The problem says we want to increase the intensity of the dog's image by a factor of 2. So, the new intensity ($I_2$) should be 2 times the old intensity ($I_1$).
Since $I \propto D^2$, this means:
$I_2 / I_1 = D_2^2 / D_1^2$
We know $I_2 / I_1 = 2$.
So, $2 = D_2^2 / D_1^2$.

To find out what the new diameter ($D_2$) should be, we can take the square root of both sides:
$\sqrt{2} = \sqrt{D_2^2 / D_1^2}$
$\sqrt{2} = D_2 / D_1$

Now, we can find $D_2$ by multiplying the old diameter ($D_1$) by $\sqrt{2}$.
The old diameter ($D_1$) is 8.00 mm.
$\sqrt{2}$ is approximately 1.414.

$D_2 = 8.00 \mathrm{~mm} \times 1.414$
$D_2 = 11.312 \mathrm{~mm}$

Since the original diameter was given with three significant figures (8.00 mm), I'll round my answer to three significant figures too.
So, the new aperture diameter should be about 11.3 mm.

Alternative answer

Answer: 11.3 mm Explain
This is a question about <how the brightness of a camera's image relates to the size of its lens opening, called the aperture>. The solving step is:

First, I know that how bright a picture looks depends on how much light gets through the lens, and that depends on the *area* of the lens opening (the aperture). If you want the picture to be brighter, you need a bigger area for the light to come through!

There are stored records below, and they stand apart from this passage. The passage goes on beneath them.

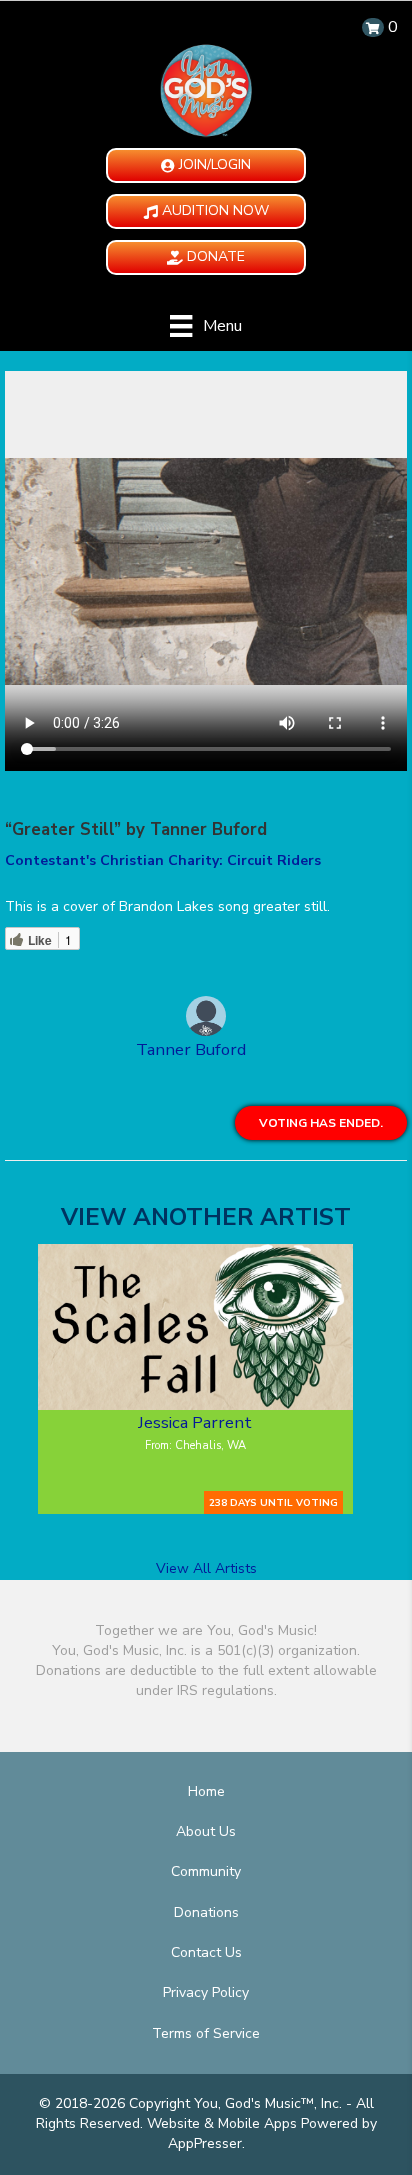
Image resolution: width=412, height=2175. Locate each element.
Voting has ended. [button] (321, 1123)
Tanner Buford (191, 1049)
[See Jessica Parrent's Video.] (195, 1327)
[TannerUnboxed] (206, 1019)
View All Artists (206, 1568)
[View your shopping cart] (373, 27)
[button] (206, 165)
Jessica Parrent (195, 1422)
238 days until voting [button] (273, 1502)
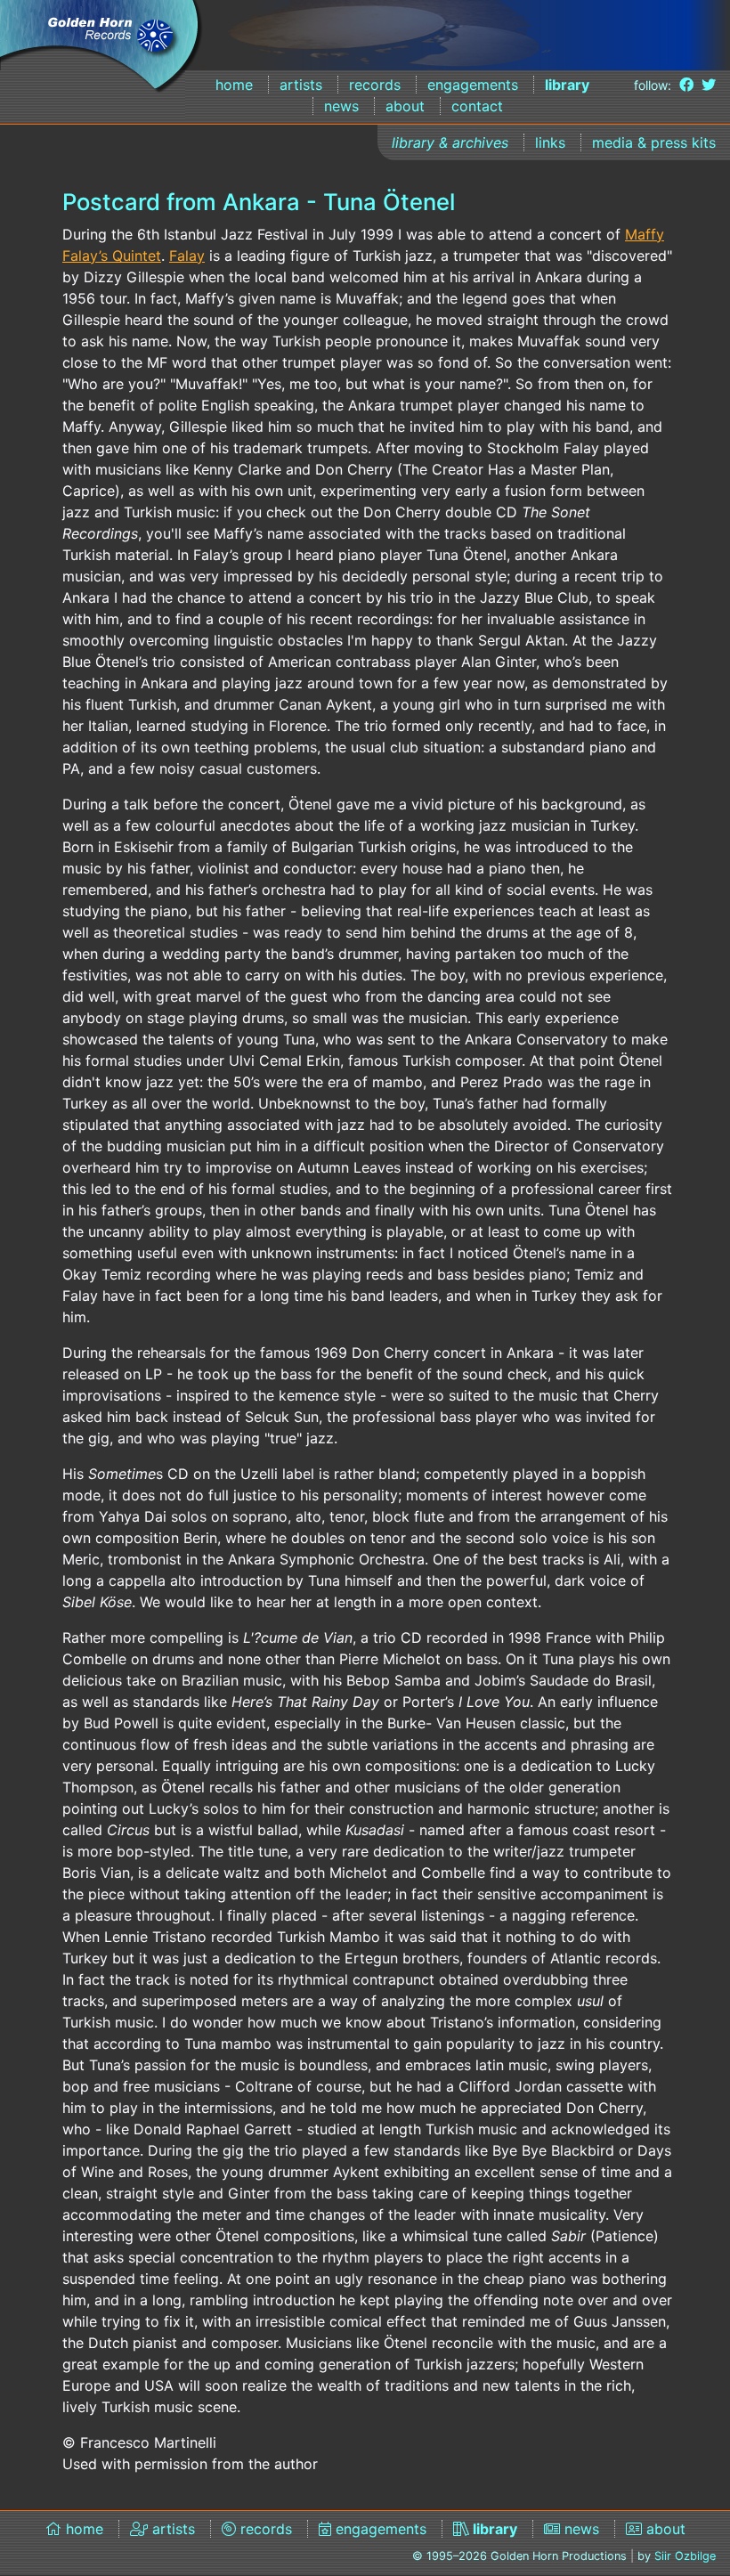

The problem says we want the image to be *twice* as bright. This means the *area* of the aperture needs to be twice as big as it was before.

Now, here's the tricky part: the area of a circle doesn't just grow directly with its diameter. If you make the diameter twice as big, the area actually gets four times bigger (because the area is calculated using the diameter squared). So, to make the area *exactly twice* as big, we don't multiply the diameter by 2. We need to find a number that, when you multiply it by itself, gives you 2. That special number is called the square root of 2, which is approximately 1.414.

So, to find the new diameter, we just multiply the original diameter by the square root of 2:

Original diameter = 8.00 mm
New diameter = 8.00 mm * (square root of 2)
New diameter = 8.00 mm * 1.41421...
New diameter ≈ 11.31368 mm

Rounding this to one decimal place, like the original measurement, we get 11.3 mm.